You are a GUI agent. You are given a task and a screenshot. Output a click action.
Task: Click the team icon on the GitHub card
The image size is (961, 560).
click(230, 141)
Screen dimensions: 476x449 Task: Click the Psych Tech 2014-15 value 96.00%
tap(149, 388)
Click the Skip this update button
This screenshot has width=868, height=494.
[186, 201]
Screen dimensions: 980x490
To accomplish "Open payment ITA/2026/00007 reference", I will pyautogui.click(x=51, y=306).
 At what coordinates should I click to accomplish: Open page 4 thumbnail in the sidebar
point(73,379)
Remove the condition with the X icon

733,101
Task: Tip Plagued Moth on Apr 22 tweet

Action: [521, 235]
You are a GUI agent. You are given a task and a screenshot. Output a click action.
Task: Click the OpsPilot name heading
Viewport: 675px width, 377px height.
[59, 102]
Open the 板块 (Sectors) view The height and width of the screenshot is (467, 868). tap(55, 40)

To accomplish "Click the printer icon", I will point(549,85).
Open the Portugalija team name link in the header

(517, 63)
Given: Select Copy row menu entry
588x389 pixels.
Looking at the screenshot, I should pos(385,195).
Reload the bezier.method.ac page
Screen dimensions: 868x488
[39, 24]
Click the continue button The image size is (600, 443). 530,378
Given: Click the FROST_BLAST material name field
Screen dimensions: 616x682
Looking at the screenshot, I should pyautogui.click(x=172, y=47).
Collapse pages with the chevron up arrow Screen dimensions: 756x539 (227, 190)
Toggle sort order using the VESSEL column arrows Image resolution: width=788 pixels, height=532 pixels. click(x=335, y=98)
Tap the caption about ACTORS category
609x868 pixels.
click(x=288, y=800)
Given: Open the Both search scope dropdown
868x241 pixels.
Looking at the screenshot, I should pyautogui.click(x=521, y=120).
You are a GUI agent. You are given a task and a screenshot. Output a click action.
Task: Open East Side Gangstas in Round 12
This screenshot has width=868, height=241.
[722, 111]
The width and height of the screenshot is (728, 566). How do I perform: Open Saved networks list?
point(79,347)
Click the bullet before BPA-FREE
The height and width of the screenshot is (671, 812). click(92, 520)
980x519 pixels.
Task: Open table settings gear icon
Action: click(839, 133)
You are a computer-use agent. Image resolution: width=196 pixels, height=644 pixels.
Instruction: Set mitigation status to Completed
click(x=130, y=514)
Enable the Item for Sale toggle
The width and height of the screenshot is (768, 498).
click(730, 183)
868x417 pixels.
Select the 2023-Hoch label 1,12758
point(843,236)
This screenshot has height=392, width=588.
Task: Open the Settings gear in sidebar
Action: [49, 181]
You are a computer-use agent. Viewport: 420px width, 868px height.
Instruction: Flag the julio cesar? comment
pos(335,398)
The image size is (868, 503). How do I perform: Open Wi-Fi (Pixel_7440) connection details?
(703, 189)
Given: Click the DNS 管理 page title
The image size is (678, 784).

▶ _Task details_: Exactly as written, restate every record in the listing.

▶ _Exercise response_:
You are a GUI agent. You are given a task and a screenshot. Output a click action.
Task: Click the team icon on the GitHub card
The image size is (961, 560).
click(230, 141)
Screen dimensions: 476x449 Task: Click the Psych Tech 2014-15 value 96.00%
tap(149, 388)
Click the Skip this update button
This screenshot has width=868, height=494.
[186, 201]
Screen dimensions: 980x490
To accomplish "Open payment ITA/2026/00007 reference", I will pyautogui.click(x=51, y=306).
 At what coordinates should I click to accomplish: Open page 4 thumbnail in the sidebar
point(73,379)
Remove the condition with the X icon

733,101
Task: Tip Plagued Moth on Apr 22 tweet

Action: [521, 235]
You are a GUI agent. You are given a task and a screenshot. Output a click action.
Task: Click the OpsPilot name heading
Viewport: 675px width, 377px height.
[59, 102]
Open the 板块 (Sectors) view The height and width of the screenshot is (467, 868). tap(55, 40)

To accomplish "Click the printer icon", I will point(549,85).
Open the Portugalija team name link in the header

(517, 63)
Given: Select Copy row menu entry
588x389 pixels.
Looking at the screenshot, I should pos(385,195).
Reload the bezier.method.ac page
Screen dimensions: 868x488
[39, 24]
Click the continue button The image size is (600, 443). 530,378
Given: Click the FROST_BLAST material name field
Screen dimensions: 616x682
Looking at the screenshot, I should pyautogui.click(x=172, y=47).
Collapse pages with the chevron up arrow Screen dimensions: 756x539 (227, 190)
Toggle sort order using the VESSEL column arrows Image resolution: width=788 pixels, height=532 pixels. click(x=335, y=98)
Tap the caption about ACTORS category
609x868 pixels.
click(x=288, y=800)
Given: Open the Both search scope dropdown
868x241 pixels.
Looking at the screenshot, I should pyautogui.click(x=521, y=120).
You are a GUI agent. You are given a task and a screenshot. Output a click action.
Task: Open East Side Gangstas in Round 12
This screenshot has width=868, height=241.
[722, 111]
The width and height of the screenshot is (728, 566). How do I perform: Open Saved networks list?
point(79,347)
Click the bullet before BPA-FREE
The height and width of the screenshot is (671, 812). click(92, 520)
980x519 pixels.
Task: Open table settings gear icon
Action: click(839, 133)
You are a computer-use agent. Image resolution: width=196 pixels, height=644 pixels.
Instruction: Set mitigation status to Completed
click(x=130, y=514)
Enable the Item for Sale toggle
The width and height of the screenshot is (768, 498).
click(730, 183)
868x417 pixels.
Select the 2023-Hoch label 1,12758
point(843,236)
This screenshot has height=392, width=588.
Task: Open the Settings gear in sidebar
Action: [49, 181]
You are a computer-use agent. Viewport: 420px width, 868px height.
Instruction: Flag the julio cesar? comment
pos(335,398)
The image size is (868, 503). How do I perform: Open Wi-Fi (Pixel_7440) connection details?
(703, 189)
Given: Click the DNS 管理 page title
The image size is (678, 784).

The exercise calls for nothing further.